Sir – In your piece (Concerns lead to changes to Westgate plans, January 30), you report that the new plans include “more window displays and entrances to the shops — creating a so-called ‘more active frontage’ according to the developer.”

Most people have no difficulty understanding what a shop front is and likewise know the other end is the back. And that is why if the shopfronts face each other in the American ‘mall’ arrangement all their backs face outwards. This is what happens in the existing Westgate Centre and is why two-thirds of its perimeter consists of blank walls. Who would want to emulate such a grim building?

Apparently the answer is, developers. The current proposal to extend Westgate is the fourth.
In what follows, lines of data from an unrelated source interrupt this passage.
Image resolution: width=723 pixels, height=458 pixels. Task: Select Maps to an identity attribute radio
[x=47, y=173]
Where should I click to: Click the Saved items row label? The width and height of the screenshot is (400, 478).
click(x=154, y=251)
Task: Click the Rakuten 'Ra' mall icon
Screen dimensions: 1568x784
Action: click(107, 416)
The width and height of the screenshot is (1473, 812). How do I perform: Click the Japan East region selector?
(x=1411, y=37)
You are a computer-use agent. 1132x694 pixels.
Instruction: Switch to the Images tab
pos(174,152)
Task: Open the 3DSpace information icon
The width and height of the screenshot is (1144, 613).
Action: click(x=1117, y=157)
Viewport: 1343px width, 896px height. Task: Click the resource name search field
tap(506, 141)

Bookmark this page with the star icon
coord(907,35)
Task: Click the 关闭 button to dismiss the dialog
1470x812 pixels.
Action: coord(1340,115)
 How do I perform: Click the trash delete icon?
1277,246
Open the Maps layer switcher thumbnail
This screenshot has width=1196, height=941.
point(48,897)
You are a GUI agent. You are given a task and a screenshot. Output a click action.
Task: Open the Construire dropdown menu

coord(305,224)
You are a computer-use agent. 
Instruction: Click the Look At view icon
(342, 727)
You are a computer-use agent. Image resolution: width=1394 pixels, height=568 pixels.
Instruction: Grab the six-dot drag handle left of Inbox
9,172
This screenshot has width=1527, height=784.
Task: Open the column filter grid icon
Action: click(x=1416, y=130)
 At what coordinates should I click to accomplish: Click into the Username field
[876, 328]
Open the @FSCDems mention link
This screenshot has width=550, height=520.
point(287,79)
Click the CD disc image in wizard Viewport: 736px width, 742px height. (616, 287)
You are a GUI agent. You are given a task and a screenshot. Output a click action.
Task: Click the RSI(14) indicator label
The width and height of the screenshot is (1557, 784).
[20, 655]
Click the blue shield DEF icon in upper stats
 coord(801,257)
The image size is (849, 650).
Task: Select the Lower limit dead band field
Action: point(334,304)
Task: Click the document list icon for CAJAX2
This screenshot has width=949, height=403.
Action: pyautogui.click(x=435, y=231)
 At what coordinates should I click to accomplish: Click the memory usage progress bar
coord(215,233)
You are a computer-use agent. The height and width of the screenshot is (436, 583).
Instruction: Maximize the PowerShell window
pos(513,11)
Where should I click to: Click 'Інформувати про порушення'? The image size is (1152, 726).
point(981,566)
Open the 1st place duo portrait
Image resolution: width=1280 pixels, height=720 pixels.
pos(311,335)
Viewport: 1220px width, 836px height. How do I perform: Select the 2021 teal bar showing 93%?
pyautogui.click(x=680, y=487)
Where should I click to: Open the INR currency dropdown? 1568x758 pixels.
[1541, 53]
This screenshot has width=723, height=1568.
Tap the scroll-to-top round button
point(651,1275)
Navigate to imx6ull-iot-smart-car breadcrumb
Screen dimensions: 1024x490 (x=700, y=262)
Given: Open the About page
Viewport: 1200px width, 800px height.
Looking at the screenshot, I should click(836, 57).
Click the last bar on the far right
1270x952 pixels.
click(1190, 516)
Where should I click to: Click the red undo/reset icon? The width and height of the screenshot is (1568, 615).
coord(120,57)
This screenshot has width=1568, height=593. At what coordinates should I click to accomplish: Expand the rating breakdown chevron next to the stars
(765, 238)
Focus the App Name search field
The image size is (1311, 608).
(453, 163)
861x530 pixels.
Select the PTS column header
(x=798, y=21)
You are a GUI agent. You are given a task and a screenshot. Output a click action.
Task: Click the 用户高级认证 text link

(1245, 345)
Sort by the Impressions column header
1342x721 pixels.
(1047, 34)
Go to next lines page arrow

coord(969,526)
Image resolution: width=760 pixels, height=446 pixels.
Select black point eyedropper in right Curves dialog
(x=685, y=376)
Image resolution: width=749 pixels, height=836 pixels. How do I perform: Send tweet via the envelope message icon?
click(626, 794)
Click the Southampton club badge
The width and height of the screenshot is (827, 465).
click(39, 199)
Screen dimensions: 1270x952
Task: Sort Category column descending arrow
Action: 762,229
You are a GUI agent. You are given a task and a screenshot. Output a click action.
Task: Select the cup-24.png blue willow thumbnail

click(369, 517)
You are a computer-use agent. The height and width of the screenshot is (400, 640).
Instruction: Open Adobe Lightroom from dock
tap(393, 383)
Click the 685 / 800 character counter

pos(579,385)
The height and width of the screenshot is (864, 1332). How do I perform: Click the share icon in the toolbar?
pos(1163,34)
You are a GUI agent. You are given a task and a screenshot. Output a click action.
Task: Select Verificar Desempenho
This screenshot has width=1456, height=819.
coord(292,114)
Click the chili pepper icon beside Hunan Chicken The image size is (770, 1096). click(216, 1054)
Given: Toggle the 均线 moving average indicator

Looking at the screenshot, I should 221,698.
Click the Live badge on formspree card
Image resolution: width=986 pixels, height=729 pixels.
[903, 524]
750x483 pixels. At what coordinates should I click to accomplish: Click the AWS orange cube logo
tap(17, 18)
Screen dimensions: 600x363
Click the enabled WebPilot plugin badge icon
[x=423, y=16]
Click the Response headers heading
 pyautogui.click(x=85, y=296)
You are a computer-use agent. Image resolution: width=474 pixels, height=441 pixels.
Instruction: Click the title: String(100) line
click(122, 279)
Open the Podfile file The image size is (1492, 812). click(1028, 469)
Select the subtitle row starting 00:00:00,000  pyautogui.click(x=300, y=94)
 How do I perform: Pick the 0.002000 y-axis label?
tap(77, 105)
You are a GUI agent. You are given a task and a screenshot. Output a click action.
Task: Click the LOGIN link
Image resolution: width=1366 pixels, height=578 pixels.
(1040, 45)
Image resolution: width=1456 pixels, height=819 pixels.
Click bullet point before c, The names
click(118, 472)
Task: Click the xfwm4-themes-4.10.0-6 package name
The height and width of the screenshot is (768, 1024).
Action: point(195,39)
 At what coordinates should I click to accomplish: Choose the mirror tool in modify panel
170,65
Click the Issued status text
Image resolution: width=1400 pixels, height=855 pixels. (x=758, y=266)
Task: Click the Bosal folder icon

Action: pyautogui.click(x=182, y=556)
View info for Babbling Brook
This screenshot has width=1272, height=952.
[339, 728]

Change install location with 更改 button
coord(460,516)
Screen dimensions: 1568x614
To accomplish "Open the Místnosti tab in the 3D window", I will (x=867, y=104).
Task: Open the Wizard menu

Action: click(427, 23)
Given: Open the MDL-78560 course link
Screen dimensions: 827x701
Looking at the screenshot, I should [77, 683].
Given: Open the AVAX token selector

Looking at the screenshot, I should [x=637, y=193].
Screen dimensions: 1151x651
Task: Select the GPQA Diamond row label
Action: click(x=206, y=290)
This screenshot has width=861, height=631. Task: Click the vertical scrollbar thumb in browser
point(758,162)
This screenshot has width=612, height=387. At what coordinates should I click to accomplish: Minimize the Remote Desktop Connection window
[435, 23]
Each developer has chosen this mall configuration and each time it has been criticised on the grounds that it presents an unattractive backside to all the surrounding public areas.

Westgate Alliance’s reaction to being asked to change this arrangement is to claim that the backs are fronts! So your reporter is quite right to say ‘so-called’ fronts, since they are, in fact, backs.

Why do developers persist with this arrangement, knowing that it has these disadvantages? What is it about this arrangement that makes them keep choosing it? There is clearly a conflict between our interests and those of the developers. The planning committee should ask them to explain the compelling case for doing it their way so that an informed choice can be made. If the developer can’t, or won’t, make such a case they should be asked to get their designers to try again with a new arrangement. There is no alternative is not acceptable.